Wanting that flat stomach?

by Carmin LittleJohn

It never fails, at least once a week someone comes up to me asking about core exercises to lose the fat around their stomach. They want a simple ab routine that will help the get rid of the pesky “pouch”. Yes men you too. So here we go. I want this on the record and if it takes re-reading this every day until you believe me, Please READ IT EVERDAY! It doesn’t matter how many sit ups you do, or how creative of a core workout your trainer puts you through, you CAN NOT crunch your way to a flat stomach, no matter what the infomercials tell you! Diet and cardio are your only friends!!! We are not dealing with a muscle issue, we are dealing with a body fat issue. To lose body fat it’s all about burning more calories than you intake. Sound familiar? The way to a flatter stomach is to put down the high calorie bread options, stop snacking in between meals, and cut down on the sugar. We generally take in 300-500 calories more a day than we think! Take that times 7 days, you’ve gained 1 pound already. Add the exercises in to create the tightness and hardness you want, but no amount of exercise will make up for too many calories.

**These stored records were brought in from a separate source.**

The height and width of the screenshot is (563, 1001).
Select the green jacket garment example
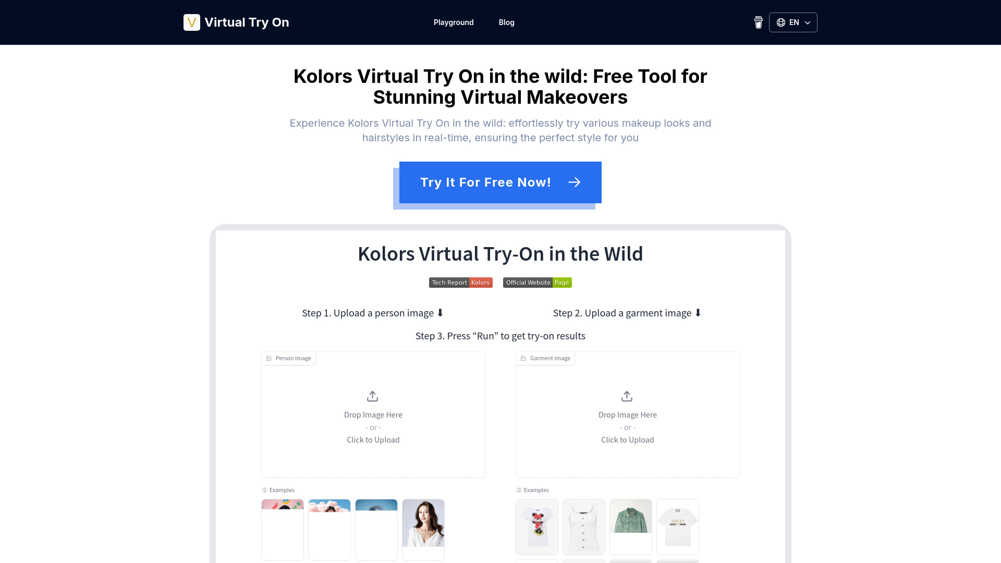pyautogui.click(x=630, y=526)
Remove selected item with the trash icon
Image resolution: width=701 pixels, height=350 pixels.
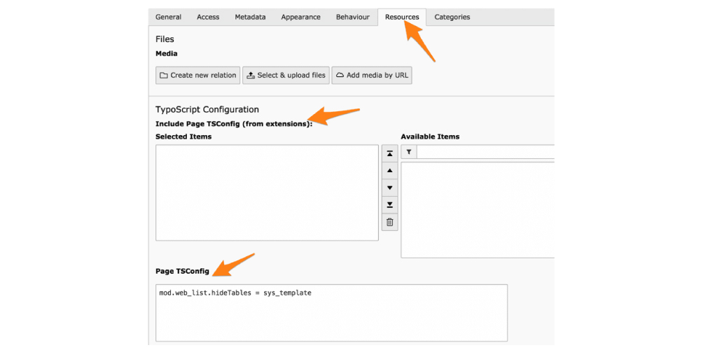coord(390,223)
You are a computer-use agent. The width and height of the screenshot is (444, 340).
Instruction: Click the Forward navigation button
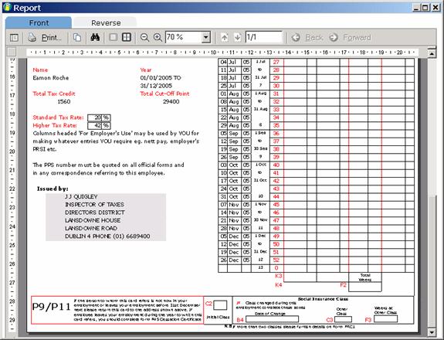tap(351, 37)
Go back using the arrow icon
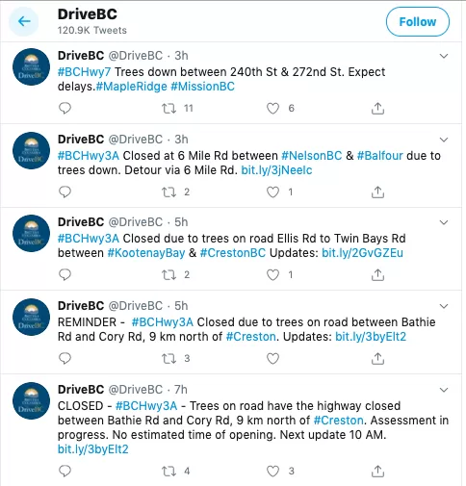Screen dimensions: 466x486 coord(24,21)
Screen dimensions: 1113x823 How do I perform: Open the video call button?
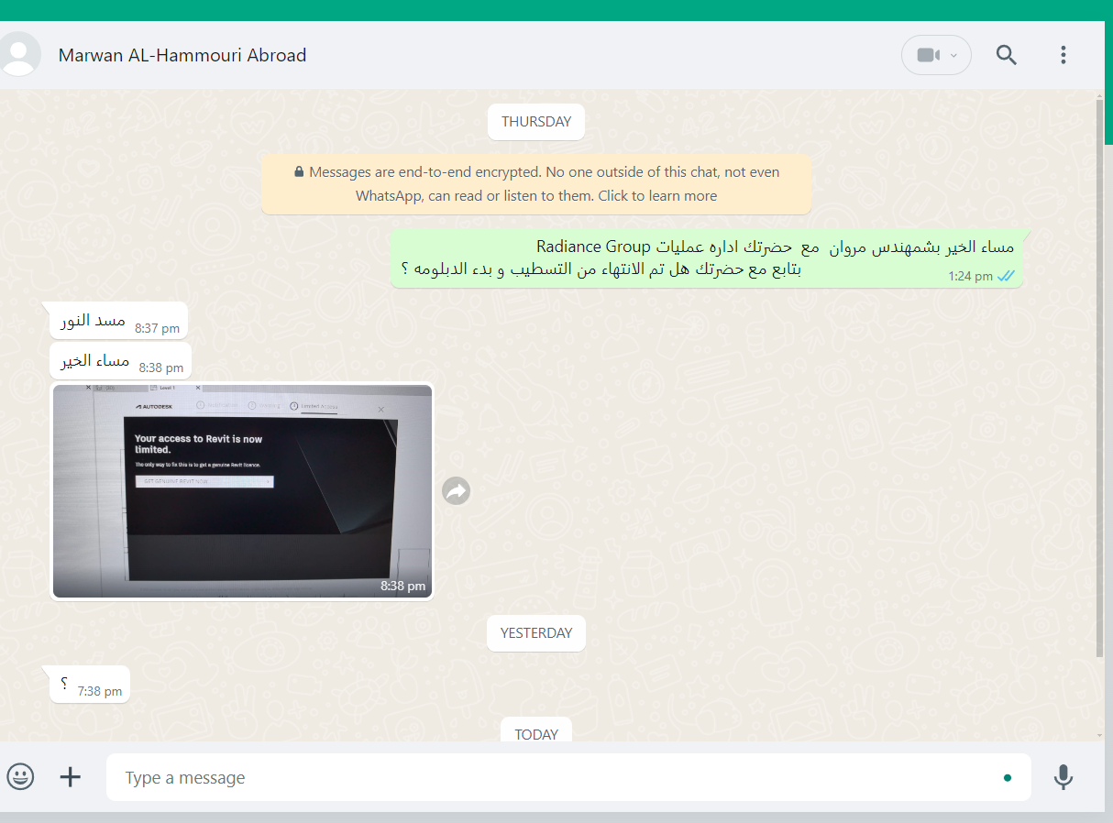[929, 55]
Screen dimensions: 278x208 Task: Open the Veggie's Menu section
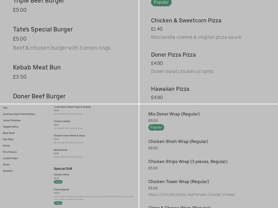(12, 127)
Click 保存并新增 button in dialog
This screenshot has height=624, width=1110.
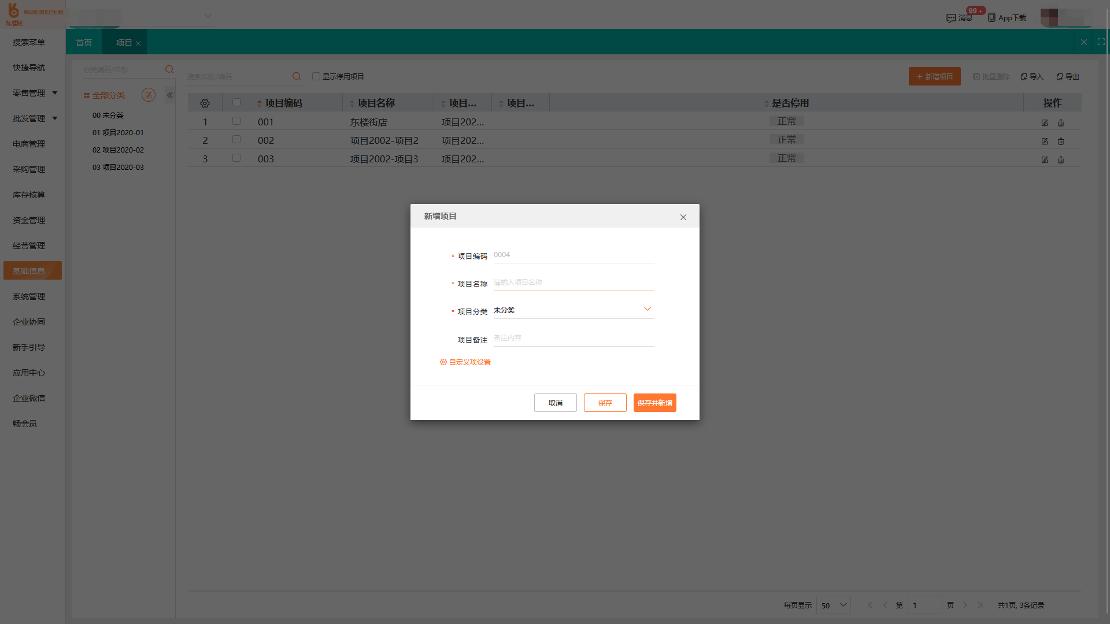tap(654, 402)
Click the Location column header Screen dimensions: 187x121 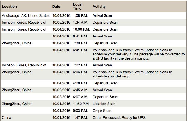pyautogui.click(x=9, y=6)
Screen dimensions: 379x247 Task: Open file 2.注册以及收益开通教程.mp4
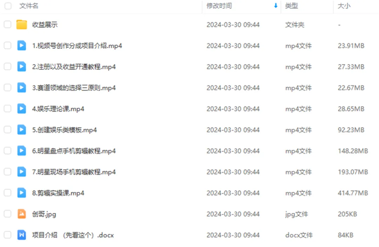click(x=74, y=67)
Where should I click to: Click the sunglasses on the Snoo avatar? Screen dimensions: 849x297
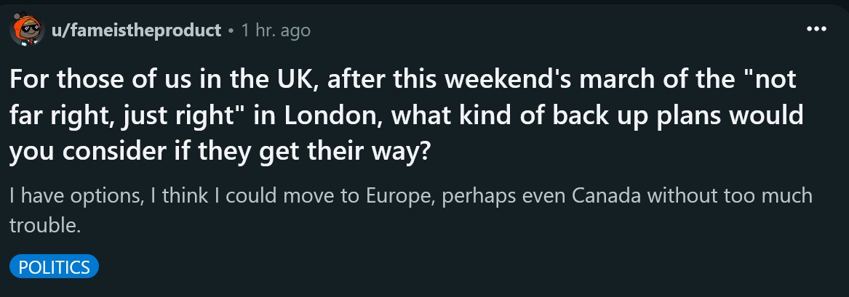tap(31, 25)
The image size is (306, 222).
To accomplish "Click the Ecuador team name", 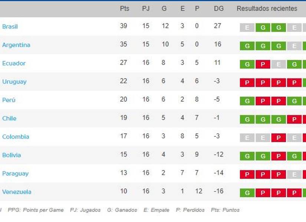I will click(x=14, y=63).
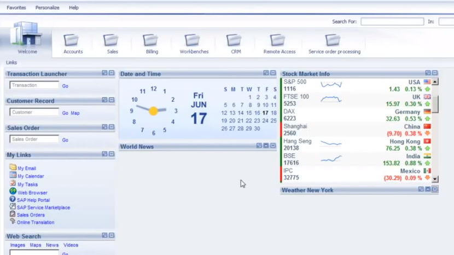Open the Accounts folder icon

click(72, 40)
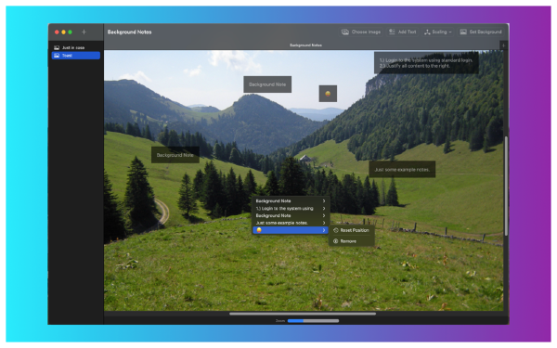Click the vertical scrollbar at right edge
The image size is (557, 348).
click(506, 186)
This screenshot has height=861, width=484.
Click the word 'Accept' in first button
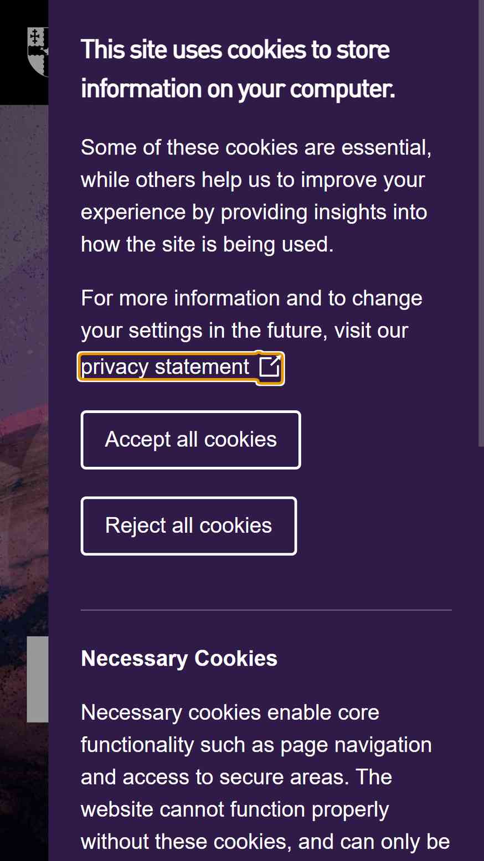click(138, 440)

Feeling to old to exercise?

If I hear one more of my clients say their too old to do this or that I’ll scream! Feeling achey and tight in the morning makes us all feel old. But the reason we feel achy and tight is your body is unstable and the muscles are tightening up to protect your spine. Exercising and stretching will go a long way. Don’t think that having to bend down into a squat is going to kill you. Our knees are designed to bend! Even if we’re 80 years old our knees are still going to have to bend. So take the time to start stretching. If you’re knees aren’t comfortable going into a squat, it just means you have work to do. The muscles need to be lengthened, and not just the thigh muscles. Realize even your back muscles are attached to you hips, and your arm muscles are attached to those muscles, so in our inter-connected world we have to stretch everything to see a difference in our knee movement. If you’re not sure of how to start, take the time to get a trainer to help. They’re there to teach not just to train. Once you learn about how to take care of your body that information is yours for life. And since we’re living into our 100’s, it’s time for us to start taking care of our “old bodies” and treating them like the amazing machines they are. If your car gets more maintenance than your body, it might be time to make a phone call.

Stop skipping the back!

Have you ever been to the gym on a Monday and every single bench machine is taken. Yep must be chest day again. Please stop skipping the back! The back muscles are some of the most important muscles in the body for stabilizing the torso and hips. Have a strong back and the rest of your body will follow. I think since we can’t see it in the mirror we feel its not important, but it is! Your lattisimus dorsi muscle, lat for short, is the muscle that does a pull-up. This amazing muscle covers almost your whole back, attaching to every single vertebrae, your arms, your shoulder blades, and your hips. This monster muscle is involved in almost any movement you can think of, yet we may never even pay attention to it in the gym! Exercises to help strengthen your lats: try some pull-ups. For most of us the assisted pull-up machine is where we should start. Make sure the movement is slow and controlled. Controlling the way down as much as controlling the way up. Lat pull downs, seated rows, and straight arm pull downs are other great exercises. Doing these will help strengthen your whole body and make your posture that much better. So please stop ignoring your back!